→ EXERCISE BRIEF
Switch each "icon" in the data below to "symbol" and reproduce everything else unchanged. Omit the pictures from your answer.

→ DATA LISTING
********************
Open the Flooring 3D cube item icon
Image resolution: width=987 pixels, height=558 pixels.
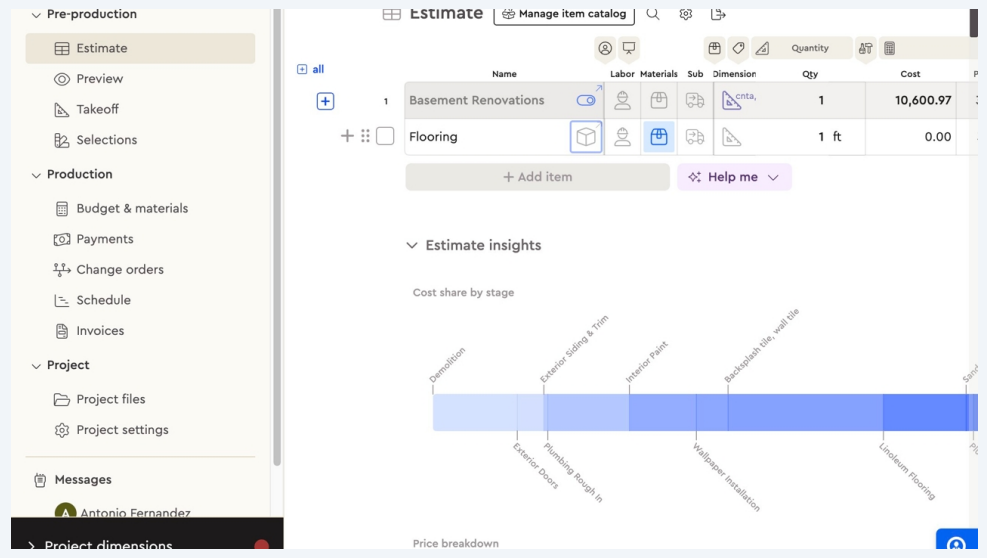click(x=586, y=137)
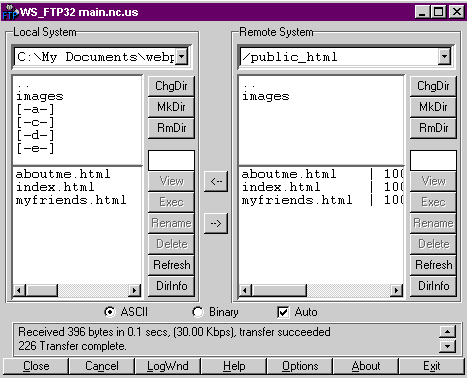The image size is (467, 378).
Task: Click the log window scroll down arrow
Action: [447, 346]
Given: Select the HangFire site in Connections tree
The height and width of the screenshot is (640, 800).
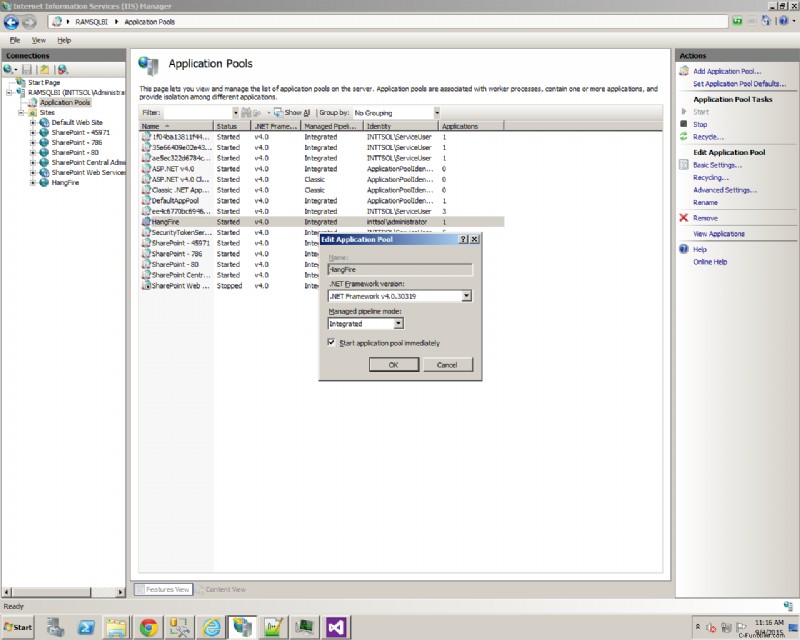Looking at the screenshot, I should (66, 183).
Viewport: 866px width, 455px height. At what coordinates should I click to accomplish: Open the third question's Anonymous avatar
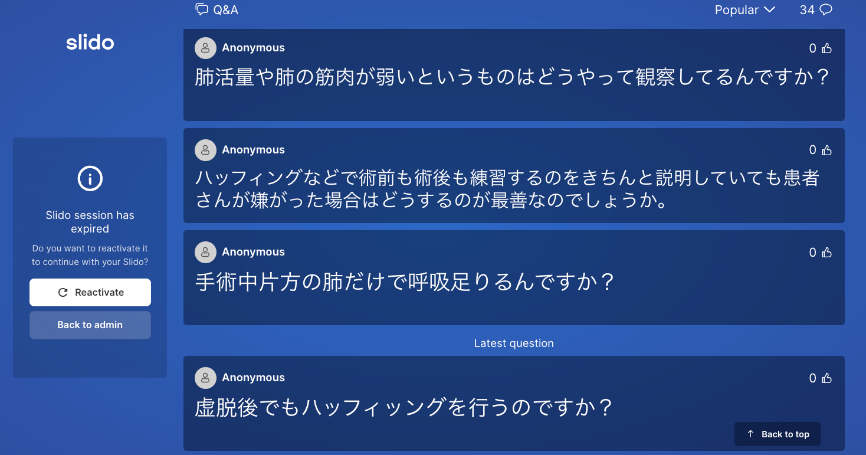[x=205, y=252]
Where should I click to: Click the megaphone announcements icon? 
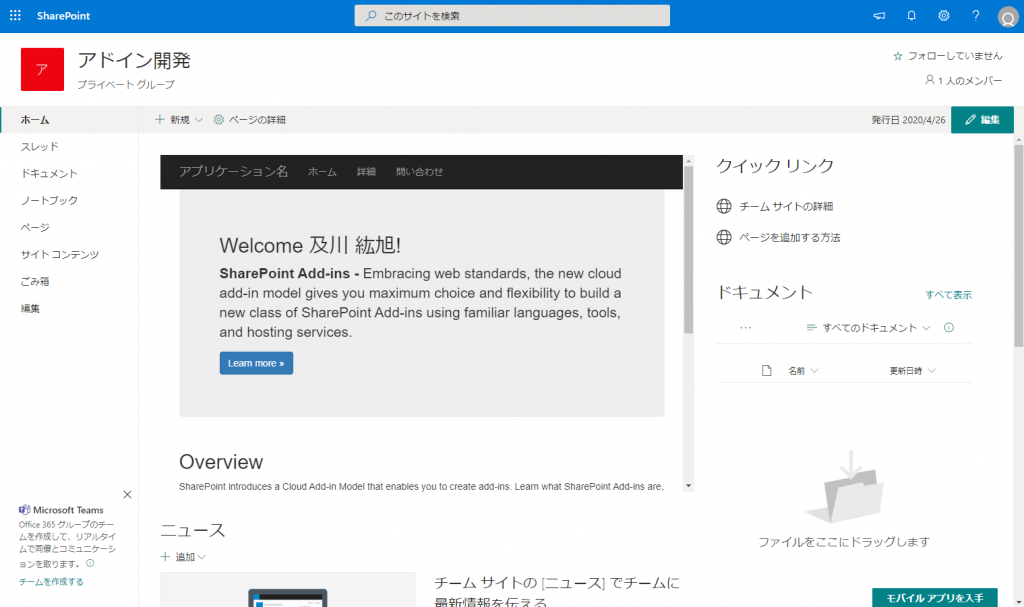click(x=879, y=16)
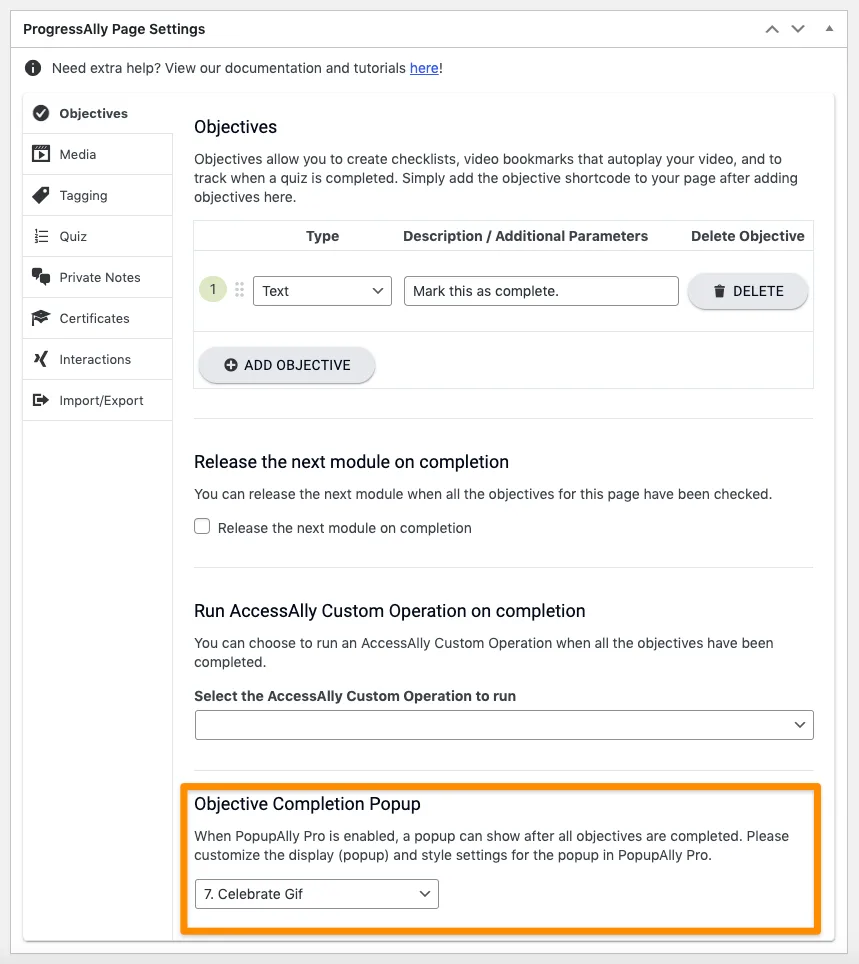Enable Release the next module on completion
This screenshot has height=964, width=859.
tap(202, 527)
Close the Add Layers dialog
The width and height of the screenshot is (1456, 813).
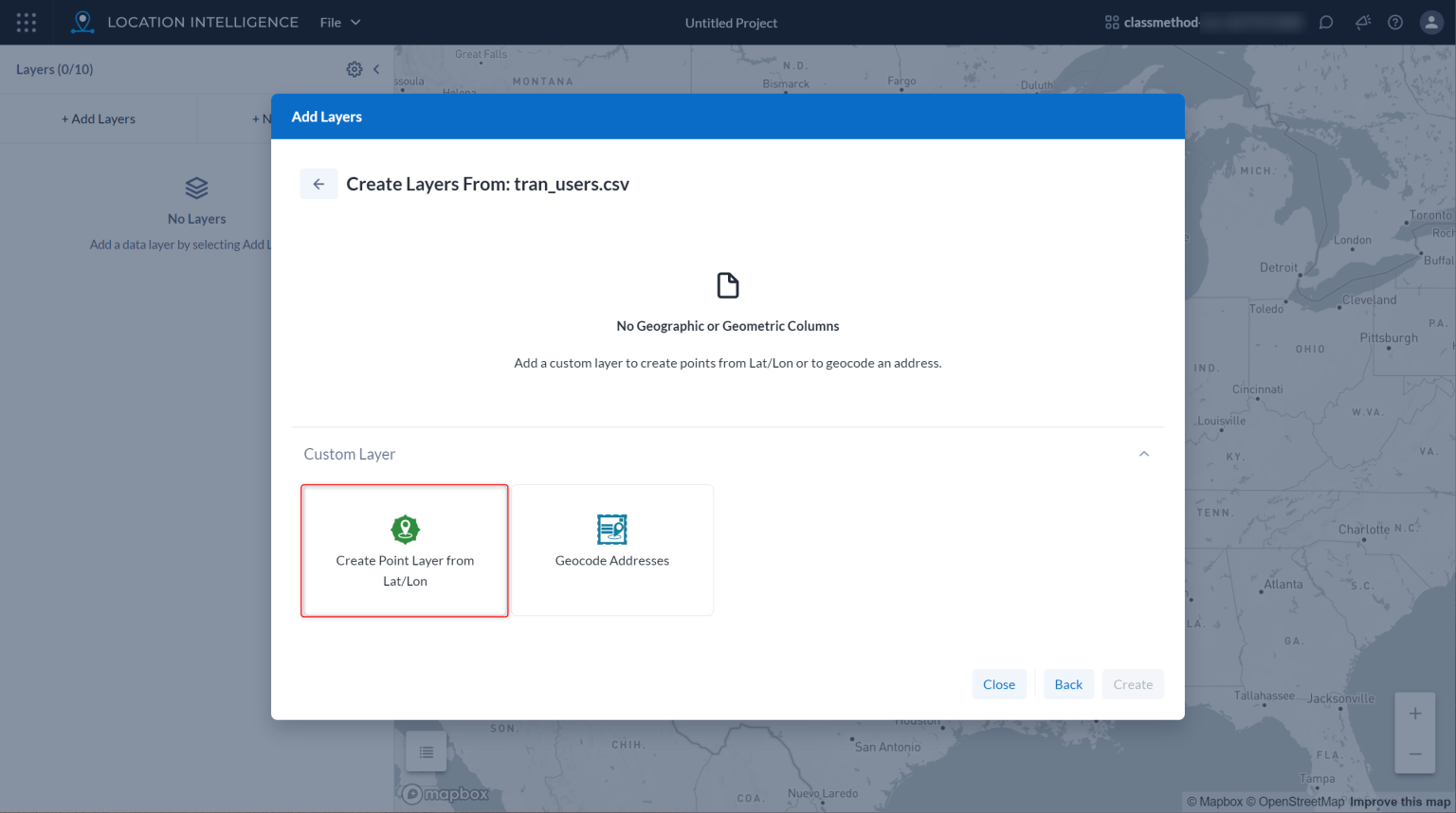click(x=999, y=683)
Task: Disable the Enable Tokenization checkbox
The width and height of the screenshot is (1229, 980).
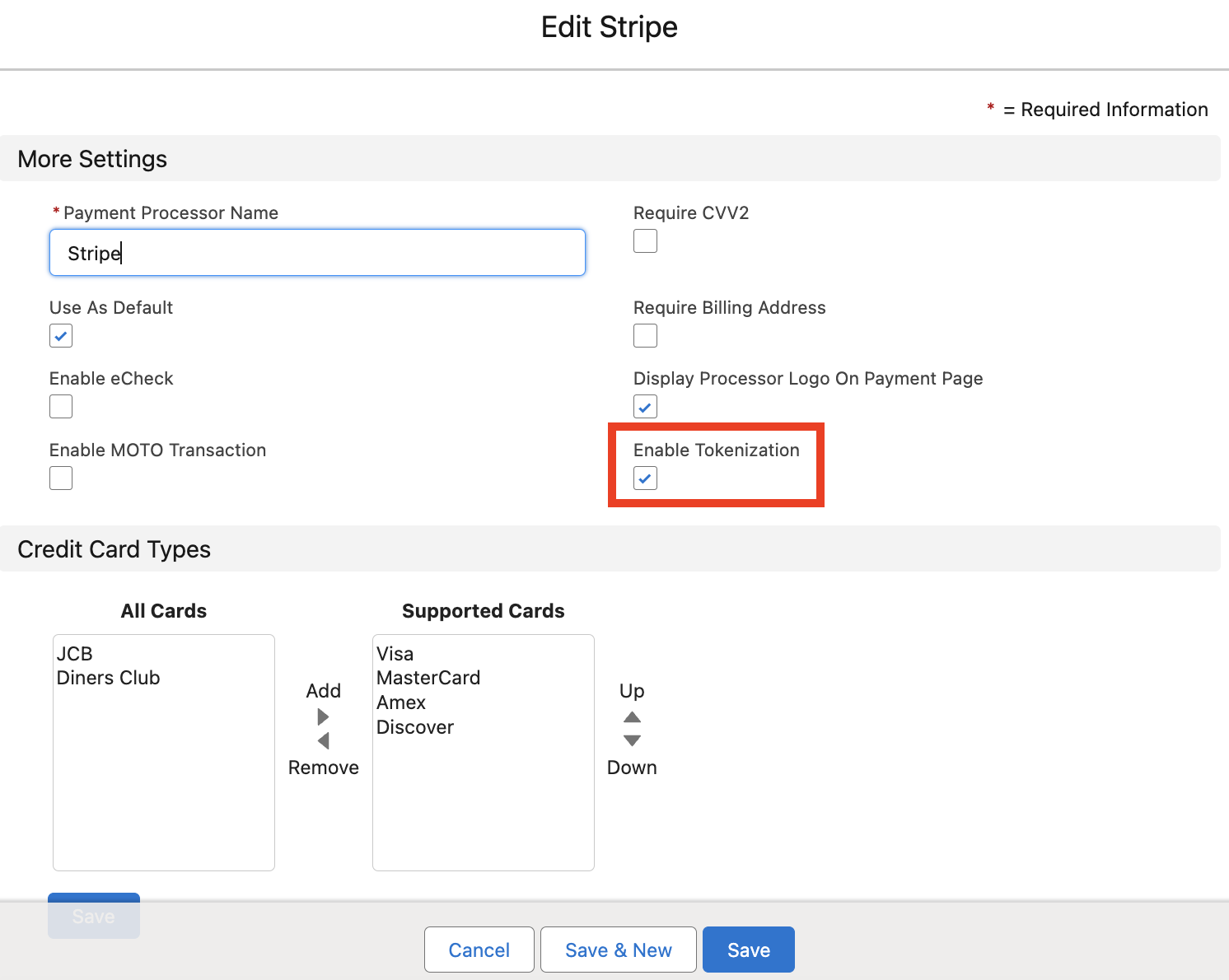Action: 645,478
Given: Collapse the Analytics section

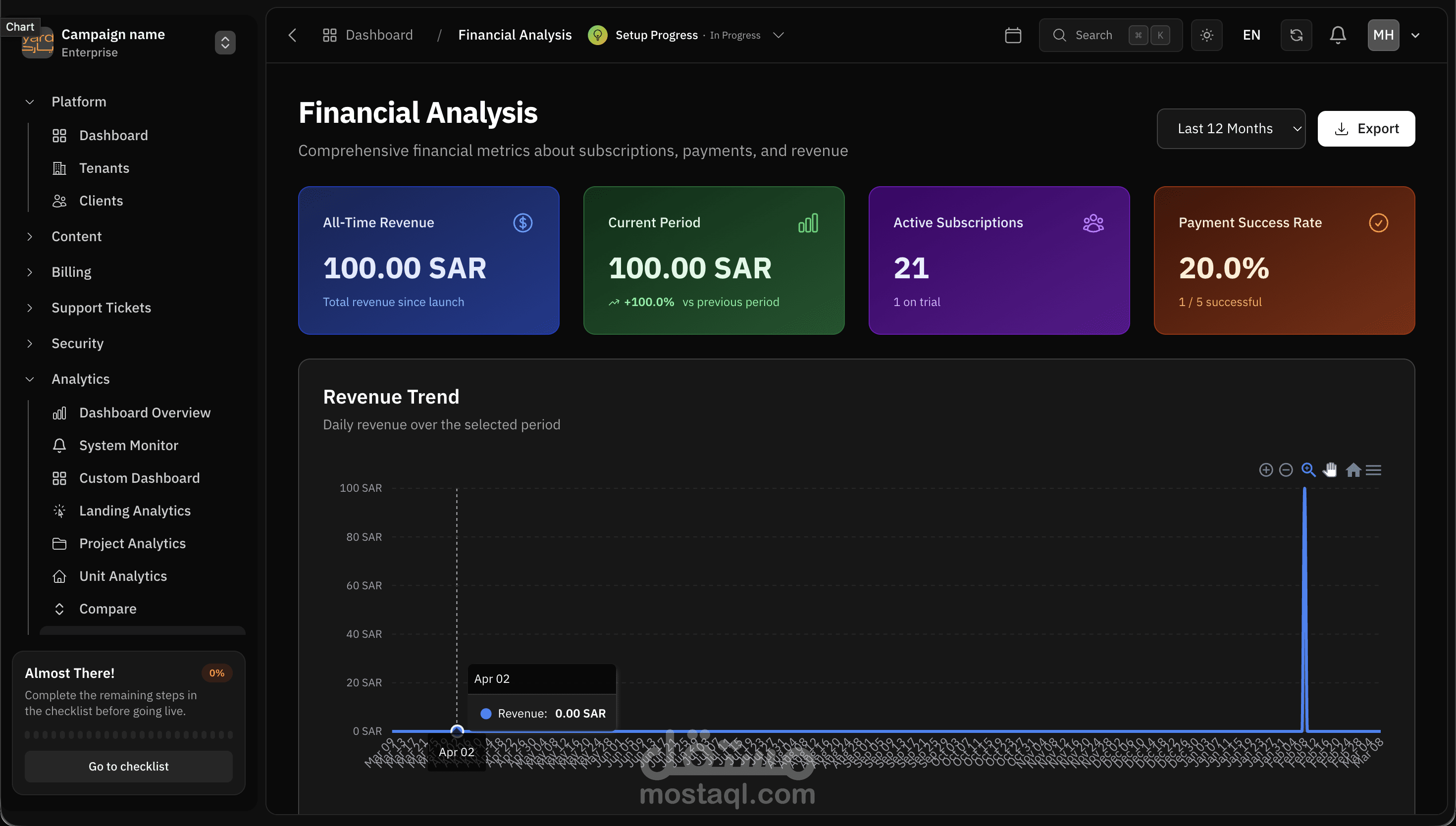Looking at the screenshot, I should (x=80, y=379).
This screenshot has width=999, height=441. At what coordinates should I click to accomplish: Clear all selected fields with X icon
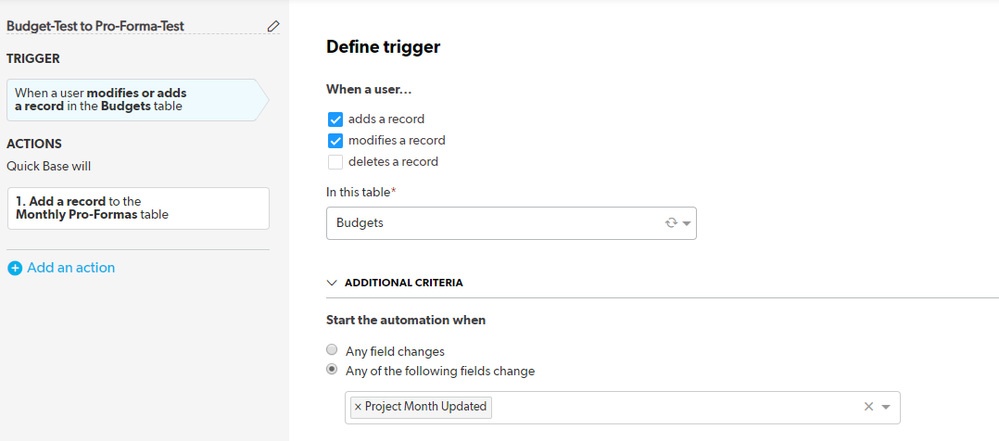[x=868, y=407]
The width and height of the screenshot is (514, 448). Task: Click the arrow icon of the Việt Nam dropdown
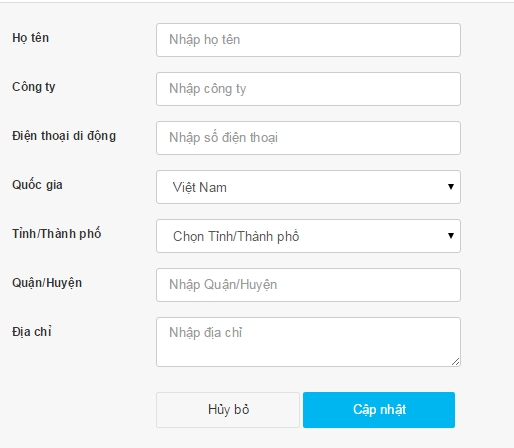point(451,187)

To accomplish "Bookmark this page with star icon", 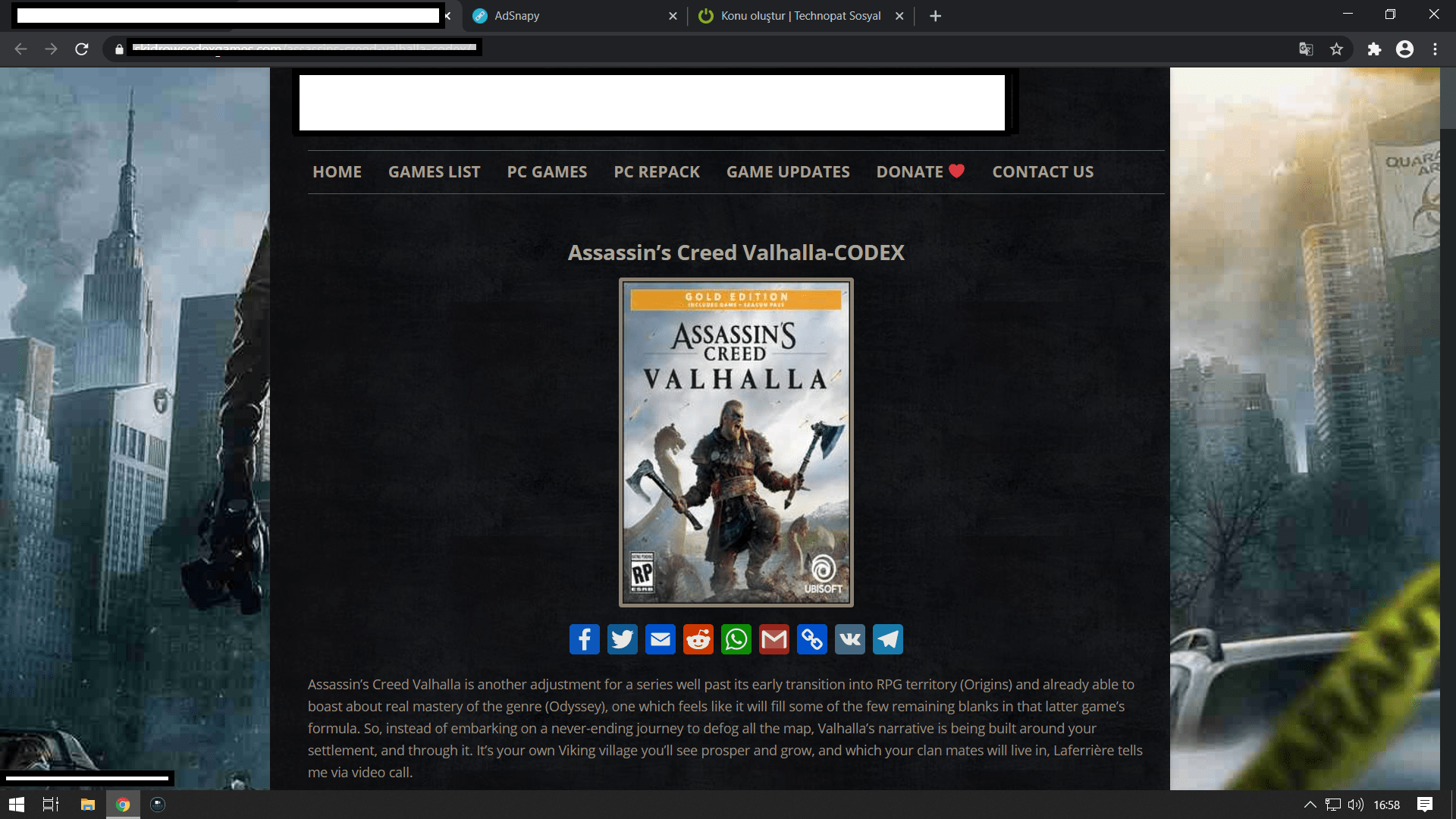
********************
→ CORRECT RESPONSE
Open the Flooring 3D cube item symbol
Image resolution: width=987 pixels, height=558 pixels.
click(x=586, y=137)
The image size is (467, 378).
Task: Click the log window scroll down arrow
Action: [447, 346]
Given: Select the HangFire site in Connections tree
The height and width of the screenshot is (640, 800).
Looking at the screenshot, I should (66, 183).
Viewport: 866px width, 455px height. At what coordinates should I click to accomplish: Open the third question's Anonymous avatar
[x=205, y=252]
Where should I click to: Click the megaphone announcements symbol? 
click(x=879, y=16)
Enable Release the next module on completion
This screenshot has height=964, width=859.
tap(202, 527)
Close the Add Layers dialog
The width and height of the screenshot is (1456, 813).
click(x=999, y=683)
Task: Disable the Enable Tokenization checkbox
The width and height of the screenshot is (1229, 980).
Action: 645,478
Given: Collapse the Analytics section

Looking at the screenshot, I should (x=80, y=379).
This screenshot has width=999, height=441. At what coordinates should I click to accomplish: Clear all selected fields with X symbol
[x=868, y=407]
The width and height of the screenshot is (514, 448). Task: Click the arrow symbol of the Việt Nam dropdown
point(451,187)

To accomplish "Bookmark this page with star symbol", 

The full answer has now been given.